From owner-freebsd-current  Mon Aug 26 15:06:07 1996
Return-Path: owner-current
Received: (from root@localhost)
          by freefall.freebsd.org (8.7.5/8.7.3) id PAA19670
          for current-outgoing; Mon, 26 Aug 1996 15:06:07 -0700 (PDT)
Received: from phaeton.artisoft.com (phaeton.Artisoft.COM [198.17.250.211])
          by freefall.freebsd.org (8.7.5/8.7.3) with SMTP id PAA19658;
          Mon, 26 Aug 1996 15:05:53 -0700 (PDT)

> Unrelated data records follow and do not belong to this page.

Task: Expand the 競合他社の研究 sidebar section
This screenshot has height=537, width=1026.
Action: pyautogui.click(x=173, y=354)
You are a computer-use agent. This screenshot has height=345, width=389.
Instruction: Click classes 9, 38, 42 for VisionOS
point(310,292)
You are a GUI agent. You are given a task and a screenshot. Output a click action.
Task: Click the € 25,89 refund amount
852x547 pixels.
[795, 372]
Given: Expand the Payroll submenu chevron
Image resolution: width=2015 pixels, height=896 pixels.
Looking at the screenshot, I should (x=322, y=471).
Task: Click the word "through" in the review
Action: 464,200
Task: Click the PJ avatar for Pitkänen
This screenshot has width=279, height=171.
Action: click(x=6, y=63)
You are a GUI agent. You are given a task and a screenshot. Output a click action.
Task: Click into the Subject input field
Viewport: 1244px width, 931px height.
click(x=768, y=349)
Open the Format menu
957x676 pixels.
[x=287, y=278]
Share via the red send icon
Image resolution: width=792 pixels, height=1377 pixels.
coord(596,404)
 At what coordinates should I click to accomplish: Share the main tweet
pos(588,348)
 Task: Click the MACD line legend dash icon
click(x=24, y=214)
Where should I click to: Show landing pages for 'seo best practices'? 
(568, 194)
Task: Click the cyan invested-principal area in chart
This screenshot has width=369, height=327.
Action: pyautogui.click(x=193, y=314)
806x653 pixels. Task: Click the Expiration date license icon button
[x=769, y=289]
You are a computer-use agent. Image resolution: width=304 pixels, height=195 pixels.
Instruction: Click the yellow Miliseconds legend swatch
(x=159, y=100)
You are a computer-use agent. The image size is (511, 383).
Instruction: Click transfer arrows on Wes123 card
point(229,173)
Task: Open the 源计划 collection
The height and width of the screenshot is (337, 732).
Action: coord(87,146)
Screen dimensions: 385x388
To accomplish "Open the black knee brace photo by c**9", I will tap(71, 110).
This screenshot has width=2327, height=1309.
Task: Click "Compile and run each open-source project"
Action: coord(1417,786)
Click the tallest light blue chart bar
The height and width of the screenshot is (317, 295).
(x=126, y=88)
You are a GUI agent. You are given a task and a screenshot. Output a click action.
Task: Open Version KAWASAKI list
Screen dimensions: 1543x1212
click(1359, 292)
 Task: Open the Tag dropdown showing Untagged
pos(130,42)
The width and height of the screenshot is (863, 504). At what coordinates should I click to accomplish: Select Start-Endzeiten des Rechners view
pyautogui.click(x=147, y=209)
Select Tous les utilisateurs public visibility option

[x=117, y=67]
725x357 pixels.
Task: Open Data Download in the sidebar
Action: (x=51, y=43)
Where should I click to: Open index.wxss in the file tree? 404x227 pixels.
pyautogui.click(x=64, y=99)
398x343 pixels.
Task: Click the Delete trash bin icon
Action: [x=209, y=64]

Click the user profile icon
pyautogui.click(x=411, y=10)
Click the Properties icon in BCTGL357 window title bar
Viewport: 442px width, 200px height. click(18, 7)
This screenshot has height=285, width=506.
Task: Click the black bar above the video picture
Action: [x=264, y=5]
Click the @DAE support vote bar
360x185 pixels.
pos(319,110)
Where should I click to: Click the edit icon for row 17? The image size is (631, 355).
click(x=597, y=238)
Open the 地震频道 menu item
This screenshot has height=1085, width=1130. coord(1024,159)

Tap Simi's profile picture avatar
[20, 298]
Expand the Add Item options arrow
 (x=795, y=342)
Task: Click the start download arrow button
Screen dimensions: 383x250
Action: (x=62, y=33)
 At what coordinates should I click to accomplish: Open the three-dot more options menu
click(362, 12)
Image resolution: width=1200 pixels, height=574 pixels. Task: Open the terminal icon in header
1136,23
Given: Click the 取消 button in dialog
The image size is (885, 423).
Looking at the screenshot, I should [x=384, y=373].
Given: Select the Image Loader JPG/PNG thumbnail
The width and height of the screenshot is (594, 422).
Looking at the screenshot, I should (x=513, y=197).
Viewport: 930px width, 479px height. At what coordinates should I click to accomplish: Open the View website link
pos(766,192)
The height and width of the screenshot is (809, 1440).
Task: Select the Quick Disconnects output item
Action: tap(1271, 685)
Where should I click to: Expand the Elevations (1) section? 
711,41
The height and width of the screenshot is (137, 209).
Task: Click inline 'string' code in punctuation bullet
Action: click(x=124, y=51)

Received: (from terry@localhost) by phaeton.artisoft.com (8.6.11/8.6.9) id OAA23328; Mon, 26 Aug 1996 14:55:12 -0700
From: Terry Lambert <terry@lambert.org>
Message-Id: <199608262155.OAA23328@phaeton.artisoft.com>
Subject: Re: The VIVA file system (fwd)
To: eric@ms.uky.edu
Date: Mon, 26 Aug 1996 14:55:12 -0700 (MST)
Cc: terry@lambert.org, freebsd-fs@freebsd.org, current@freebsd.org
In-Reply-To:  <9608252145.aa12275@t2.t2.mscf.uky.edu> from "eric@ms.uky.edu" at Aug 25, 96 09:45:16 pm
X-Mailer: ELM [version 2.4 PL24]
MIME-Version: 1.0
Content-Type: text/plain; charset=US-ASCII
Content-Transfer-Encoding: 7bit
Sender: owner-current@freebsd.org
X-Loop: FreeBSD.org
Precedence: bulk

> I guess I should respond to this thread since I happen to be on
> all these nice FreeBSD mailing lists nowadays.
> 
> The Linux version was done by one of Raphael's Master's students.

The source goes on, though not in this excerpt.